[Excerpted data]
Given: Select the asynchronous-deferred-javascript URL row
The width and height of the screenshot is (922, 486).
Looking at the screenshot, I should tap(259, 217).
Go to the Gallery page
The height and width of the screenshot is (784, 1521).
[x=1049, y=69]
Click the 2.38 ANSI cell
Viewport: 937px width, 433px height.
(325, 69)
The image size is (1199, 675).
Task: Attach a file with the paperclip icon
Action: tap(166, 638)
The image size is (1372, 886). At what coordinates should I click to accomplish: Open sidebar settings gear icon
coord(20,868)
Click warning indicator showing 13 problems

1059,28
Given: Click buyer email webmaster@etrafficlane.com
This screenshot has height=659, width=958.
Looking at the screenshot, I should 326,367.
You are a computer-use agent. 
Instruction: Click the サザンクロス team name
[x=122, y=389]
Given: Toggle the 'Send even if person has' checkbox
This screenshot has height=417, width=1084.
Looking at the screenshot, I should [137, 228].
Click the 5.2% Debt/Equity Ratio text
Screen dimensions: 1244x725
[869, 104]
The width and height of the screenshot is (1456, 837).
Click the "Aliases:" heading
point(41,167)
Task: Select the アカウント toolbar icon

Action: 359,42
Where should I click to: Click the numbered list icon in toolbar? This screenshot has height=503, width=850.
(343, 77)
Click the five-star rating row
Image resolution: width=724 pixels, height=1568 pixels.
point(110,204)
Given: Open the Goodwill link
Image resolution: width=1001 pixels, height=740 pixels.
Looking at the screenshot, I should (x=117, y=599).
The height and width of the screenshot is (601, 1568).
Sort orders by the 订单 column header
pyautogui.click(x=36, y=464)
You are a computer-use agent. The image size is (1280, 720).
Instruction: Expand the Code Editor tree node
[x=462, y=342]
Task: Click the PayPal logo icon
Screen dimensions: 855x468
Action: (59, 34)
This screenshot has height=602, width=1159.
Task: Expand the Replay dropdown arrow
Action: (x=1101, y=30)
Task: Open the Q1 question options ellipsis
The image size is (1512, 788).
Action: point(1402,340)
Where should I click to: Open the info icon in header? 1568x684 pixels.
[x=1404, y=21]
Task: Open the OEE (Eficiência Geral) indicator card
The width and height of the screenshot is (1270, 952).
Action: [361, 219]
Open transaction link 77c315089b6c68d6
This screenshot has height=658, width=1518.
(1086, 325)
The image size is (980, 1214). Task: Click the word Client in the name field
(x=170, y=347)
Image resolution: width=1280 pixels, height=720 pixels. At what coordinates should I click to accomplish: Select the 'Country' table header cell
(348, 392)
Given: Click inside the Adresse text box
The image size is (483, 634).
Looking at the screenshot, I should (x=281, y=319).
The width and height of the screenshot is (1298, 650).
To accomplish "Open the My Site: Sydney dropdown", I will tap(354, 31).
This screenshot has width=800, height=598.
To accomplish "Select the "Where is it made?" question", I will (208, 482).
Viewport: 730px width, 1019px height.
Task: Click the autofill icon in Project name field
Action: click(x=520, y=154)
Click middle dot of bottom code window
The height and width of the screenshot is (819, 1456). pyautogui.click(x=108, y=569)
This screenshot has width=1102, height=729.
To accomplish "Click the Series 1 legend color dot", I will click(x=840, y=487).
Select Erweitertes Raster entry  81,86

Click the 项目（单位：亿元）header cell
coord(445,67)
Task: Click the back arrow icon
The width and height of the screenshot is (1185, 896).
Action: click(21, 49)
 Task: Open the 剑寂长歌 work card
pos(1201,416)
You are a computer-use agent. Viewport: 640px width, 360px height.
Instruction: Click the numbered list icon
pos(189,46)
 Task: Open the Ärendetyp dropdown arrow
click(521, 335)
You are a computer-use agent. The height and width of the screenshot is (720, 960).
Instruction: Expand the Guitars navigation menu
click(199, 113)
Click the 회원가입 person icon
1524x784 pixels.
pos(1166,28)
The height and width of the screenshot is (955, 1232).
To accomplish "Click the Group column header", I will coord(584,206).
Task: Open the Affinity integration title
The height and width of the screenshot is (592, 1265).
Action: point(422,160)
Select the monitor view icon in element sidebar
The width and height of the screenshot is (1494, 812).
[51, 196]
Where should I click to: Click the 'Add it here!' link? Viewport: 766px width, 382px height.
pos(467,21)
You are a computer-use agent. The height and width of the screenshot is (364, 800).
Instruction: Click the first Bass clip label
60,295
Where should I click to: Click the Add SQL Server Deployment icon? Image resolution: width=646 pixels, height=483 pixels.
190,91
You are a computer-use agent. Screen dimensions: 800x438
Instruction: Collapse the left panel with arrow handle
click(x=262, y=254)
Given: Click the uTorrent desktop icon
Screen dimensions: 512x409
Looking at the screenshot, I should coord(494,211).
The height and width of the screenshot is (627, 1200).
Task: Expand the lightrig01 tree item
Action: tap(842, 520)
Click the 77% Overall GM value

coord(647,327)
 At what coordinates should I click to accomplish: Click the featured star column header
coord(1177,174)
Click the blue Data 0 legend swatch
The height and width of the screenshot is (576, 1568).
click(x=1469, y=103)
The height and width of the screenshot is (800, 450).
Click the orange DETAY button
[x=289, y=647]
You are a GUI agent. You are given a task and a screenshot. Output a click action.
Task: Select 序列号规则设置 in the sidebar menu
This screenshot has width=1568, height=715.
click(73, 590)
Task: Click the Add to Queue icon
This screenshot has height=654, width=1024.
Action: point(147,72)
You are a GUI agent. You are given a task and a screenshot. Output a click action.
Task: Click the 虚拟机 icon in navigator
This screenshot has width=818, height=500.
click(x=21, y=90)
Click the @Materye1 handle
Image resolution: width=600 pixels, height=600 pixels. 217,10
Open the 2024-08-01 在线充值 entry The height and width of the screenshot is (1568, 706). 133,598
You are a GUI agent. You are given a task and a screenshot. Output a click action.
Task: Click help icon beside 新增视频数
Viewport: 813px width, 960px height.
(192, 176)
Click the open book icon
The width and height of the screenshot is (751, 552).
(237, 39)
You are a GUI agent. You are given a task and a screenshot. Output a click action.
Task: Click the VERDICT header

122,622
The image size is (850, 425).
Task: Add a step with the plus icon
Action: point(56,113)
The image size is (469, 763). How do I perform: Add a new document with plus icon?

[Work instructions]
Search the material for the word "entry". Each line where it is found must be copied.

[Exercise response]
Select Erweitertes Raster entry  81,86
Open the 2024-08-01 在线充值 entry The height and width of the screenshot is (1568, 706). 133,598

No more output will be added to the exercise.